One was SUPPOSED to have the data on a 7-point scale in one
variable, and continuous in the other, with 26 (?) tables
of size 30. The 7-point scale never had more than 3 values
in any table, and the continuous variable was measured too
coarsely to be continuous. So what was done initially was
to reduce both of these to dichotomies, coming as close to
15 in each marginal division as the data permitted. As
long as one does not look at the joint distribution, this
is perfectly legitimate. The division in the "continuous"
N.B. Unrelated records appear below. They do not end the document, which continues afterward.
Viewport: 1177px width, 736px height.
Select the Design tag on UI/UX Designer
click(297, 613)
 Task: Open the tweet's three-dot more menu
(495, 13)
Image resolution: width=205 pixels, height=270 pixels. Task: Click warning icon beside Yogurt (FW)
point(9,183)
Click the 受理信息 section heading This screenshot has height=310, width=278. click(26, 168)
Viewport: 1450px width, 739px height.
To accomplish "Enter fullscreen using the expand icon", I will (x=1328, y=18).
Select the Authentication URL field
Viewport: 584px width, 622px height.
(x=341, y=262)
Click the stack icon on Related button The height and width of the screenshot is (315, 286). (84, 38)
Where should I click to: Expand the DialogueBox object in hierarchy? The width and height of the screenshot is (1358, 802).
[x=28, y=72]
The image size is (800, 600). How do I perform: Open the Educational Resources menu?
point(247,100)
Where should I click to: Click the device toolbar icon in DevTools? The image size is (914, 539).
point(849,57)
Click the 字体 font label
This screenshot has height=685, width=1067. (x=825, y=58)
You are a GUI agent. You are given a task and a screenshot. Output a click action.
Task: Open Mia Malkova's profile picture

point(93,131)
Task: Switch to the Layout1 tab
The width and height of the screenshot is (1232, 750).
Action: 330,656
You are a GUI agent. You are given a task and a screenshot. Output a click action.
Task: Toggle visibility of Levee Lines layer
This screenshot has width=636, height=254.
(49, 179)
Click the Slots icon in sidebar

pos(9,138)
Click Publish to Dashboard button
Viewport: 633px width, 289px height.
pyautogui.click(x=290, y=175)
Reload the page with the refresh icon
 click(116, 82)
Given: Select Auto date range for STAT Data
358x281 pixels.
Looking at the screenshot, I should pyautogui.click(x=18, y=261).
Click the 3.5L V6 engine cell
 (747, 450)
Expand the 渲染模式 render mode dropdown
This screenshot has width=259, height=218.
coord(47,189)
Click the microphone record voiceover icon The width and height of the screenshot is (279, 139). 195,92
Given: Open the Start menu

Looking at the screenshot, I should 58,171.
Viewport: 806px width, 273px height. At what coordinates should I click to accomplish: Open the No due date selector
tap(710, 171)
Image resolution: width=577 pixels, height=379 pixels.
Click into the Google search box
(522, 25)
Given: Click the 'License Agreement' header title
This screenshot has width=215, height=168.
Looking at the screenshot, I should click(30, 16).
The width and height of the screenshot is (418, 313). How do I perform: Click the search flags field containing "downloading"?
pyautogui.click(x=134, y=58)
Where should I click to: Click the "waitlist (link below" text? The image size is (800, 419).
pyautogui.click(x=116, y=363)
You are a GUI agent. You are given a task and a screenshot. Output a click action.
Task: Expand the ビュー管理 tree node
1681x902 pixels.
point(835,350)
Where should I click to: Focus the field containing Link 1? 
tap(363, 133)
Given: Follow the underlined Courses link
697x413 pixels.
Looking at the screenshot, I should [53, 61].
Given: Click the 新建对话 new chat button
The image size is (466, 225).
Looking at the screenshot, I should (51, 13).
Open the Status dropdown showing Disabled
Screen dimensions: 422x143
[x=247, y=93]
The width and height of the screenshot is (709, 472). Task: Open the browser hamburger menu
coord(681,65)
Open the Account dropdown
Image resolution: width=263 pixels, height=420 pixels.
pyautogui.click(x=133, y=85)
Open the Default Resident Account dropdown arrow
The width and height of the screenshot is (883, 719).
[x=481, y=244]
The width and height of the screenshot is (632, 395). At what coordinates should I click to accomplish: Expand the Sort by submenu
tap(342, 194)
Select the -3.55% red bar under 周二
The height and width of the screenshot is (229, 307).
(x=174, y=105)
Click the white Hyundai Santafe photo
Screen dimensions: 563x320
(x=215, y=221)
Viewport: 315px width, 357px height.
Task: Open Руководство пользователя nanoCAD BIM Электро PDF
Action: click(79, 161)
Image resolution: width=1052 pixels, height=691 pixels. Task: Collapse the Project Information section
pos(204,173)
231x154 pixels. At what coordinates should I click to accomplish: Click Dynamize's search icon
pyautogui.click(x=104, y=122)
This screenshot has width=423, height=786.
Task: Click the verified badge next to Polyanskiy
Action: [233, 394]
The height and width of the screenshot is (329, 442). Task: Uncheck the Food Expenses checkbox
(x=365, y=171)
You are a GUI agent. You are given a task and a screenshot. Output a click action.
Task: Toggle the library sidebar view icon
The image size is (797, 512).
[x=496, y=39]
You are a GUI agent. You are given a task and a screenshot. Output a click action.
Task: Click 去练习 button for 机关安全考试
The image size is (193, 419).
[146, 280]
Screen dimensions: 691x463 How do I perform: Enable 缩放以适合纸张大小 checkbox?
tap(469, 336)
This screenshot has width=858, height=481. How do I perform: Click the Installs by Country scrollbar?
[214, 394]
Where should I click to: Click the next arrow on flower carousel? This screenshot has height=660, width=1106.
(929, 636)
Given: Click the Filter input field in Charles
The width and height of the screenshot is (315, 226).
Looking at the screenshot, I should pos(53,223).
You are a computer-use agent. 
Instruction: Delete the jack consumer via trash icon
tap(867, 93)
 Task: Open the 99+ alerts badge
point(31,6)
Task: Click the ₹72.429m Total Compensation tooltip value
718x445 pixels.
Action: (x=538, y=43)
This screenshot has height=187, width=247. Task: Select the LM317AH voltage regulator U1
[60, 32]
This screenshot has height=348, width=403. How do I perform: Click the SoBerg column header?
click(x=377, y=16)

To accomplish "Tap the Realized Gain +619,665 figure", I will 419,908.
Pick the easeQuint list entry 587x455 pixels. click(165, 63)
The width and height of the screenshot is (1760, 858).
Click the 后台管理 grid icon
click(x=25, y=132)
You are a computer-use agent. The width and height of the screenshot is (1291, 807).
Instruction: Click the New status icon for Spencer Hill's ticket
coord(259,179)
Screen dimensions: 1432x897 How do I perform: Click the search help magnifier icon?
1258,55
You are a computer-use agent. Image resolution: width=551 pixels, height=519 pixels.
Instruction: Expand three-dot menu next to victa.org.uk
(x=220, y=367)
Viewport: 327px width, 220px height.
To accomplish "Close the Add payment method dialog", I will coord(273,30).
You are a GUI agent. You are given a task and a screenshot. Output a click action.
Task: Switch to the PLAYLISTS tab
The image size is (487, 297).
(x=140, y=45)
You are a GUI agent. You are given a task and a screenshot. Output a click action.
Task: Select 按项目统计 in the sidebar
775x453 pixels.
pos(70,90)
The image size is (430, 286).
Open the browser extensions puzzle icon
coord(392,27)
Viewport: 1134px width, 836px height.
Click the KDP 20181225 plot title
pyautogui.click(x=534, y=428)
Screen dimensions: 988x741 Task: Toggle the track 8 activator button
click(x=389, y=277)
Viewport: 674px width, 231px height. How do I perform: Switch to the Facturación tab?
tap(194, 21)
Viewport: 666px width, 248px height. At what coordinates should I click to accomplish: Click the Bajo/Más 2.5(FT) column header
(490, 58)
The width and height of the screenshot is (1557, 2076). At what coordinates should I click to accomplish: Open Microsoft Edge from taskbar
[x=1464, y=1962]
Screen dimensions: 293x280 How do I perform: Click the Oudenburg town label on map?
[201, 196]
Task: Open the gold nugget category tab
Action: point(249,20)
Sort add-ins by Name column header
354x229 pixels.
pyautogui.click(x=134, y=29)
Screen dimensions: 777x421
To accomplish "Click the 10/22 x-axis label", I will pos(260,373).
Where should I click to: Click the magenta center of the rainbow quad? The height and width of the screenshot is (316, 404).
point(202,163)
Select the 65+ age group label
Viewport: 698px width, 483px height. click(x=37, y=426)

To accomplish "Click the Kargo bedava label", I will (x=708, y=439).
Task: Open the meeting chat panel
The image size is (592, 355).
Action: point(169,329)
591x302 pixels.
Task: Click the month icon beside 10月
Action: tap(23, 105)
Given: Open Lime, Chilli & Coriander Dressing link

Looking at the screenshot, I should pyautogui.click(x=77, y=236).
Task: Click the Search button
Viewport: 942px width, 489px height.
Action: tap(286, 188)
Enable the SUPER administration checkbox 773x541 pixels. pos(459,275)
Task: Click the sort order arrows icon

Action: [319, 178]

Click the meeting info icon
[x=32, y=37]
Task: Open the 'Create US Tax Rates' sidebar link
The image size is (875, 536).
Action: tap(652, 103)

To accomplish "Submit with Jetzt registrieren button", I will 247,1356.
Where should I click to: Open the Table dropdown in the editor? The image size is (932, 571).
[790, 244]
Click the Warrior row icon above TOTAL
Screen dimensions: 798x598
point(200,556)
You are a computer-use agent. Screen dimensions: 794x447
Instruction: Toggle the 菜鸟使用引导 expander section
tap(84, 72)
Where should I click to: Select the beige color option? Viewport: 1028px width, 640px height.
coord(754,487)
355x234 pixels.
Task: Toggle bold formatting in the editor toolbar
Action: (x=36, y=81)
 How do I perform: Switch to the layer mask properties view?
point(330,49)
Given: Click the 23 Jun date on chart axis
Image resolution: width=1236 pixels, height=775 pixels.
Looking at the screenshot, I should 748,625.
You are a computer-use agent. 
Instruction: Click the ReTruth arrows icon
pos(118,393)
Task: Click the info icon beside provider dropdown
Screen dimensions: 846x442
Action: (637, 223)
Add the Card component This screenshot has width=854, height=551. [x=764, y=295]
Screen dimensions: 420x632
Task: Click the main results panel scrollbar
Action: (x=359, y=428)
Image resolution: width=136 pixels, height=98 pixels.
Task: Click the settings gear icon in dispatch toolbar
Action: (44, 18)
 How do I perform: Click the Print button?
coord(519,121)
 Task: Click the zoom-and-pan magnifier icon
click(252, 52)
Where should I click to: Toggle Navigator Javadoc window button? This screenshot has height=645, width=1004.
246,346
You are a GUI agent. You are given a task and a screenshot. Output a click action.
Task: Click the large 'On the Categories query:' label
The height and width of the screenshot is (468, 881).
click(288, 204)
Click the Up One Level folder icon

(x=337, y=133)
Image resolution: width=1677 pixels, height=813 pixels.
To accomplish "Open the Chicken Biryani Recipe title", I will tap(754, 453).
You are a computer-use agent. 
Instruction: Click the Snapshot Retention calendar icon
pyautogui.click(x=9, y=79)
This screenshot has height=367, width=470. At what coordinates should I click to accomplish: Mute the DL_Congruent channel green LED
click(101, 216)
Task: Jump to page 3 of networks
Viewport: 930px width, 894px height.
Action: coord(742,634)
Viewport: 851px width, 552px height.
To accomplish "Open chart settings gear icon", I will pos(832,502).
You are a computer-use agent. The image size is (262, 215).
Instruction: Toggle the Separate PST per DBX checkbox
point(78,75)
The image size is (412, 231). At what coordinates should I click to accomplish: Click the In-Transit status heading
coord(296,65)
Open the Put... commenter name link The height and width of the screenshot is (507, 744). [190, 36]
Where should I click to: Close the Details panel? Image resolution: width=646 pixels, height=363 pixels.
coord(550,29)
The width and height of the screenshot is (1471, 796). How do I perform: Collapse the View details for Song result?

variable was also noted, as this did vary quite a bit from
table to table.
Then the exact probabilities, plus use of random numbers,
was used to transform the tables in such a way that the
null hypothesis would produce uniform (0,1) random
variables. The set of such numbers produced was
insignificant using a Kolmogorov-Smirnov test, but it was
noted that the large values of the breaks in the continuous
scale corresponded to large numbers.
The other was more complicated, in that there were more
than 300 tables, with total sizes ranging from 3 to 9.
Here also, there was no ordering, as there was in the other
case. What was done here was to compute the likelihood
ratio against a reasonable Bayesian alternative, that which
made all the tables with the given marginals equally likely.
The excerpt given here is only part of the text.